(Word and element pointing items)
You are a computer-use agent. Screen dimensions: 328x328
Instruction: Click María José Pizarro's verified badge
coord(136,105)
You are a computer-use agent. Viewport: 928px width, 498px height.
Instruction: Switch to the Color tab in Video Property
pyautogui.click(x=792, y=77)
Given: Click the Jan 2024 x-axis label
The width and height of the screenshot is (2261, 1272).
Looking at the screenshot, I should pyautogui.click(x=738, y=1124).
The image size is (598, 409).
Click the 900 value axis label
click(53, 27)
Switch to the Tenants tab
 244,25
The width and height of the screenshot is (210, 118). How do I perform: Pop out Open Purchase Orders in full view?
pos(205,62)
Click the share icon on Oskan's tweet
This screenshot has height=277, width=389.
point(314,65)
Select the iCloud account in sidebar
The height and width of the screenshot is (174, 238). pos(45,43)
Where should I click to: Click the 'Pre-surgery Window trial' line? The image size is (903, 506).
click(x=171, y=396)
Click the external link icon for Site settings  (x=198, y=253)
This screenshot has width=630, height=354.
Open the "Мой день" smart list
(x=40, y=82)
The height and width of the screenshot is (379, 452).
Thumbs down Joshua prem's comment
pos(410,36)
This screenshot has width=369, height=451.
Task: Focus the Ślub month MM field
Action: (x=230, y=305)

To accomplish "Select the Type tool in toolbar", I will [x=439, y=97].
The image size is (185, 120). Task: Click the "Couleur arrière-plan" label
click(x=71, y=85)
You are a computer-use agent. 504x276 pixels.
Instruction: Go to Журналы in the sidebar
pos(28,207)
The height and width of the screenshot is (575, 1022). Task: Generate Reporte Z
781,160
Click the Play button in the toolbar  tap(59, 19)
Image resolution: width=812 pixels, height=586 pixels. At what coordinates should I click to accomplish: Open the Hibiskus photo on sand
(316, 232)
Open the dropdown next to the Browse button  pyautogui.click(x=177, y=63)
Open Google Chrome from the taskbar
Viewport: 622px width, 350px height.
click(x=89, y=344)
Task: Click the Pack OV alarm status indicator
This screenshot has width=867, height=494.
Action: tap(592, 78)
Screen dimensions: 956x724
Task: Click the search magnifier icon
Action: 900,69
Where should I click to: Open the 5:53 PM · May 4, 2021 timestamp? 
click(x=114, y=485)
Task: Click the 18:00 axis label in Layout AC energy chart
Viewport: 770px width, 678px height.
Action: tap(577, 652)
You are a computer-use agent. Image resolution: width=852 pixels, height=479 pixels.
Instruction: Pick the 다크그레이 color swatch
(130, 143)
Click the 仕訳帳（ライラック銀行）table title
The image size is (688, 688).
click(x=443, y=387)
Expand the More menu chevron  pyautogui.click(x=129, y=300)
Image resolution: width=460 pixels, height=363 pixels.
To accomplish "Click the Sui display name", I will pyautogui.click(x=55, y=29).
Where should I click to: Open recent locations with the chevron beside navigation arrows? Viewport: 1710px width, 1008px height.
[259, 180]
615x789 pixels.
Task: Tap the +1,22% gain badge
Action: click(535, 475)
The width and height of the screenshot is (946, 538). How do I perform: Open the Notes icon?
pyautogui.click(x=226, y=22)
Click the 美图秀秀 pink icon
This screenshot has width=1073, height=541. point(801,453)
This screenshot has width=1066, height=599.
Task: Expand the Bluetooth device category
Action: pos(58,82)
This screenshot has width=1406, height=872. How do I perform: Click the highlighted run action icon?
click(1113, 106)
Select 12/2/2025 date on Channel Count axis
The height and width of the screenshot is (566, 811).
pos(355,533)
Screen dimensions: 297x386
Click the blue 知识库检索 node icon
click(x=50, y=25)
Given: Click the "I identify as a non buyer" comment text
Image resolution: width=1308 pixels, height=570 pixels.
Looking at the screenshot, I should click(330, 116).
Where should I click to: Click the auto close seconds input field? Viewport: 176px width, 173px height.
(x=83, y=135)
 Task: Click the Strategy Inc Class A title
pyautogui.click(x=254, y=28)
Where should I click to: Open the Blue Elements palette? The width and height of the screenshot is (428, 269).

# TASK DETAILS
Please rewrite all of the items above, swapping "Instruction" for "Command" and leaving everything else unchanged.

# RESPONSE TO THIS EXERCISE
You are a computer-use agent. Screen dimensions: 328x328
Command: Click María José Pizarro's verified badge
coord(136,105)
You are a computer-use agent. Viewport: 928px width, 498px height.
Command: Switch to the Color tab in Video Property
pyautogui.click(x=792, y=77)
Given: Click the Jan 2024 x-axis label
The width and height of the screenshot is (2261, 1272).
Looking at the screenshot, I should pyautogui.click(x=738, y=1124).
The image size is (598, 409).
Click the 900 value axis label
click(53, 27)
Switch to the Tenants tab
 244,25
The width and height of the screenshot is (210, 118). How do I perform: Pop out Open Purchase Orders in full view?
pos(205,62)
Click the share icon on Oskan's tweet
This screenshot has height=277, width=389.
point(314,65)
Select the iCloud account in sidebar
The height and width of the screenshot is (174, 238). pos(45,43)
Where should I click to: Click the 'Pre-surgery Window trial' line? The image size is (903, 506).
click(x=171, y=396)
Click the external link icon for Site settings  (x=198, y=253)
This screenshot has width=630, height=354.
Open the "Мой день" smart list
(x=40, y=82)
The height and width of the screenshot is (379, 452).
Thumbs down Joshua prem's comment
pos(410,36)
This screenshot has width=369, height=451.
Task: Focus the Ślub month MM field
Action: (x=230, y=305)

To accomplish "Select the Type tool in toolbar", I will [x=439, y=97].
The image size is (185, 120). Task: Click the "Couleur arrière-plan" label
click(x=71, y=85)
You are a computer-use agent. 504x276 pixels.
Command: Go to Журналы in the sidebar
pos(28,207)
The height and width of the screenshot is (575, 1022). Task: Generate Reporte Z
781,160
Click the Play button in the toolbar  tap(59, 19)
Image resolution: width=812 pixels, height=586 pixels. At what coordinates should I click to accomplish: Open the Hibiskus photo on sand
(316, 232)
Open the dropdown next to the Browse button  pyautogui.click(x=177, y=63)
Open Google Chrome from the taskbar
Viewport: 622px width, 350px height.
click(x=89, y=344)
Task: Click the Pack OV alarm status indicator
This screenshot has width=867, height=494.
Action: tap(592, 78)
Screen dimensions: 956x724
Task: Click the search magnifier icon
Action: 900,69
Where should I click to: Open the 5:53 PM · May 4, 2021 timestamp? 
click(x=114, y=485)
Task: Click the 18:00 axis label in Layout AC energy chart
Viewport: 770px width, 678px height.
Action: tap(577, 652)
You are a computer-use agent. Image resolution: width=852 pixels, height=479 pixels.
Command: Pick the 다크그레이 color swatch
(130, 143)
Click the 仕訳帳（ライラック銀行）table title
The image size is (688, 688).
click(x=443, y=387)
Expand the More menu chevron  pyautogui.click(x=129, y=300)
Image resolution: width=460 pixels, height=363 pixels.
To accomplish "Click the Sui display name", I will pyautogui.click(x=55, y=29).
Where should I click to: Open recent locations with the chevron beside navigation arrows? Viewport: 1710px width, 1008px height.
[259, 180]
615x789 pixels.
Task: Tap the +1,22% gain badge
Action: click(535, 475)
The width and height of the screenshot is (946, 538). How do I perform: Open the Notes icon?
pyautogui.click(x=226, y=22)
Click the 美图秀秀 pink icon
This screenshot has width=1073, height=541. point(801,453)
This screenshot has width=1066, height=599.
Task: Expand the Bluetooth device category
Action: pos(58,82)
This screenshot has width=1406, height=872. How do I perform: Click the highlighted run action icon?
click(1113, 106)
Select 12/2/2025 date on Channel Count axis
The height and width of the screenshot is (566, 811).
pos(355,533)
Screen dimensions: 297x386
Click the blue 知识库检索 node icon
click(x=50, y=25)
Given: Click the "I identify as a non buyer" comment text
Image resolution: width=1308 pixels, height=570 pixels.
Looking at the screenshot, I should click(330, 116).
Where should I click to: Click the auto close seconds input field? Viewport: 176px width, 173px height.
(x=83, y=135)
 Task: Click the Strategy Inc Class A title
pyautogui.click(x=254, y=28)
Where should I click to: Open the Blue Elements palette? The width and height of the screenshot is (428, 269).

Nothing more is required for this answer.